Question

In Problems $$15-24,$$ graph each equation, and locate the focus and directrix.$$y^{2}=-20 x$$

Answer

**step1 Identify the Standard Form of the Parabola**

The given equation is $$y^{2}=-20 x$$. This equation represents a parabola with its vertex at the origin $$(0,0)$$ and an axis of symmetry along the x-axis. The standard form for such a parabola is $$y^2 = 4px$$, where $$p$$ is a constant that determines the focus and directrix.

$$y^2 = 4px$$

**step2 Determine the Value of p**

Compare the given equation $$y^{2}=-20 x$$ with the standard form $$y^2 = 4px$$. By equating the coefficients of $$x$$, we can find the value of $$p$$.

$$4p = -20$$

To find $$p$$, divide both sides by 4.

$$p = \frac{-20}{4}$$

$$p = -5$$

**step3 Locate the Focus**

For a parabola of the form $$y^2 = 4px$$ with its vertex at the origin $$(0,0)$$, the focus is located at the point $$(p, 0)$$. Substitute the value of $$p$$ found in the previous step.

$$\text{Focus} = (p, 0)$$

Given $$p = -5$$, the focus is:

$$\text{Focus} = (-5, 0)$$

**step4 Determine the Equation of the Directrix**

For a parabola of the form $$y^2 = 4px$$ with its vertex at the origin $$(0,0)$$, the directrix is a vertical line with the equation $$x = -p$$. Substitute the value of $$p$$ into this equation.
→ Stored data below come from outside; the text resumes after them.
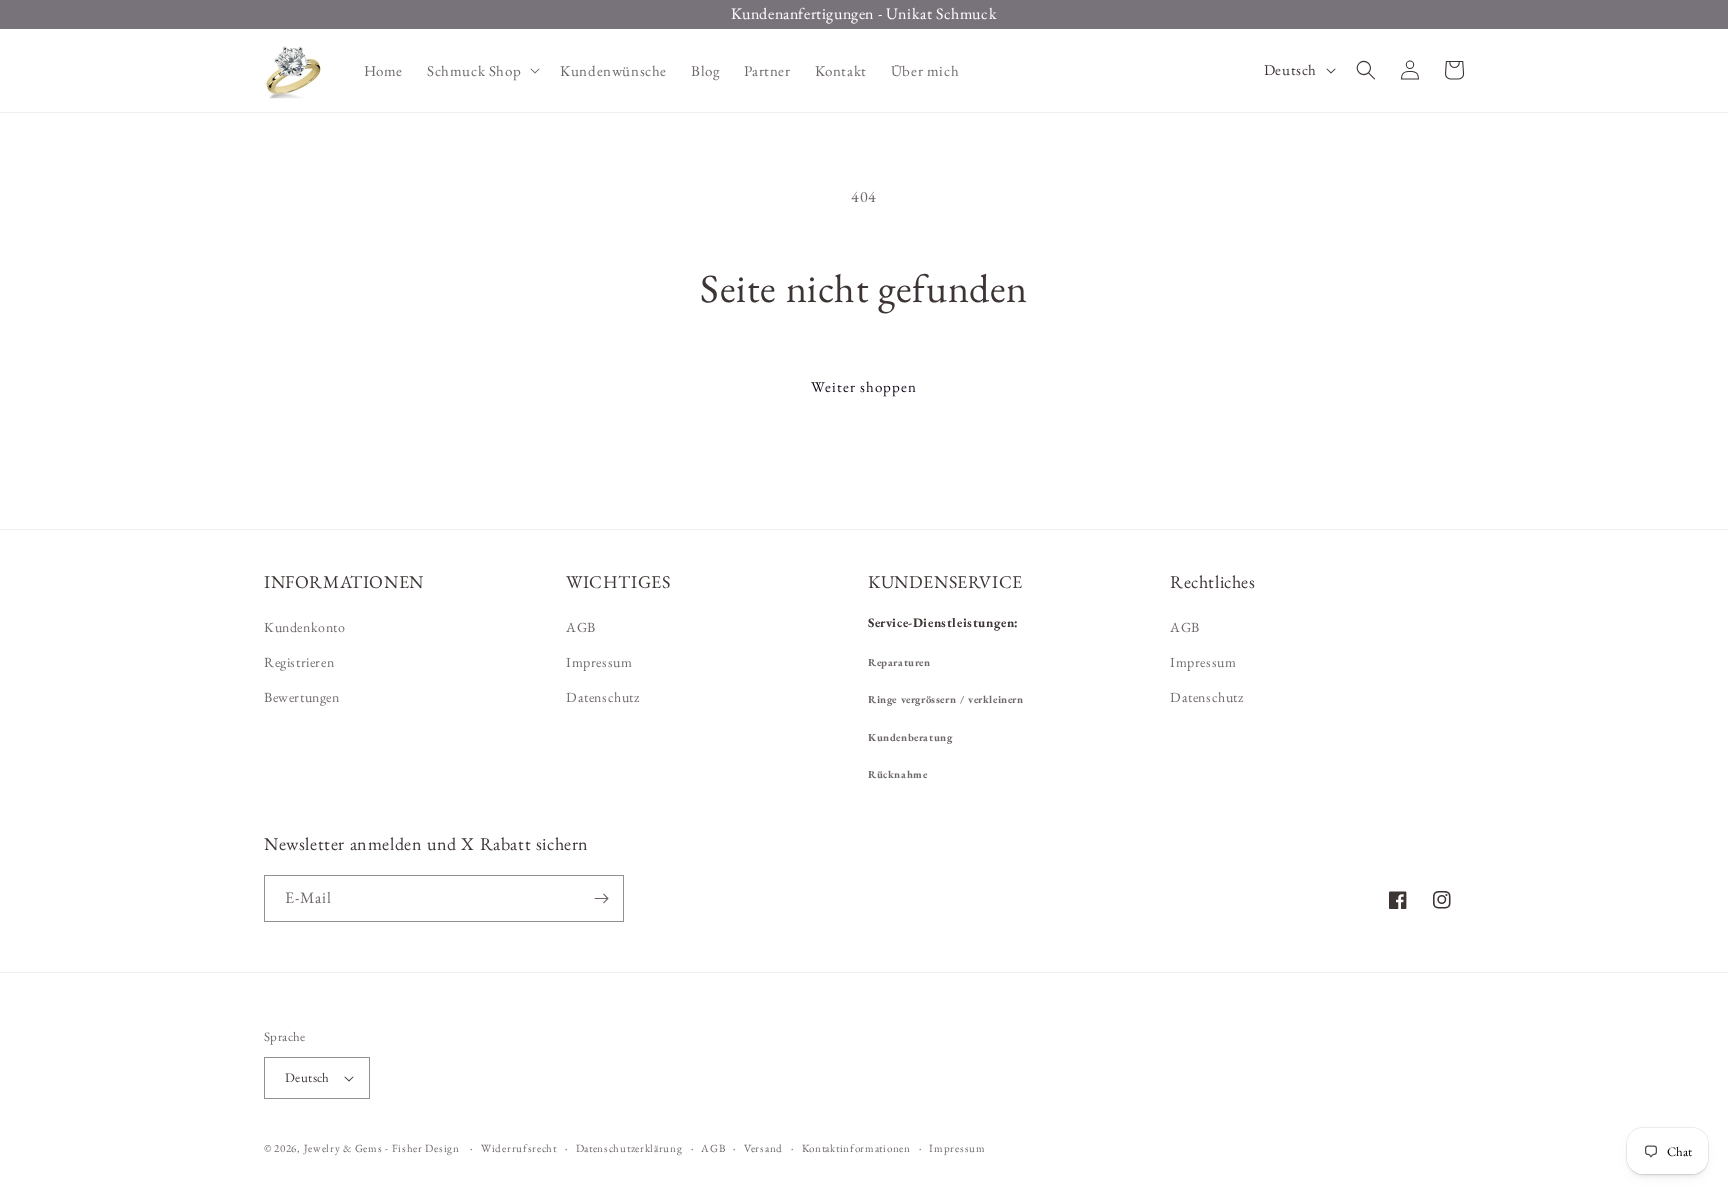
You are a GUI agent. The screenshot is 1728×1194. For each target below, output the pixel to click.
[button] (481, 71)
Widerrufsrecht (519, 1148)
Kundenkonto (305, 627)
$$\text{Directrix}: x = -p$$

Given $$p = -5$$, the directrix is:

$$x = -(-5)$$

$$x = 5$$

**step5 Describe the Graph of the Parabola**

The parabola opens to the left because $$p$$ is negative. The vertex is at $$(0,0)$$. The focus is at $$(-5, 0)$$ and the directrix is the line $$x = 5$$. To aid in graphing, we can find two more points using the latus rectum. The length of the latus rectum is $$|4p| = |-20| = 20$$. This means the points on the parabola directly above and below the focus are $$10$$ units away from the focus. So, if $$x = -5$$, $$y^2 = -20(-5) = 100$$, which means $$y = \pm 10$$. The points $$(-5, 10)$$ and $$(-5, -10)$$ are on the parabola. Sketch a smooth curve passing through $$(0,0)$$, $$(-5, 10)$$, and $$(-5, -10)$$, opening to the left, and symmetric about the x-axis.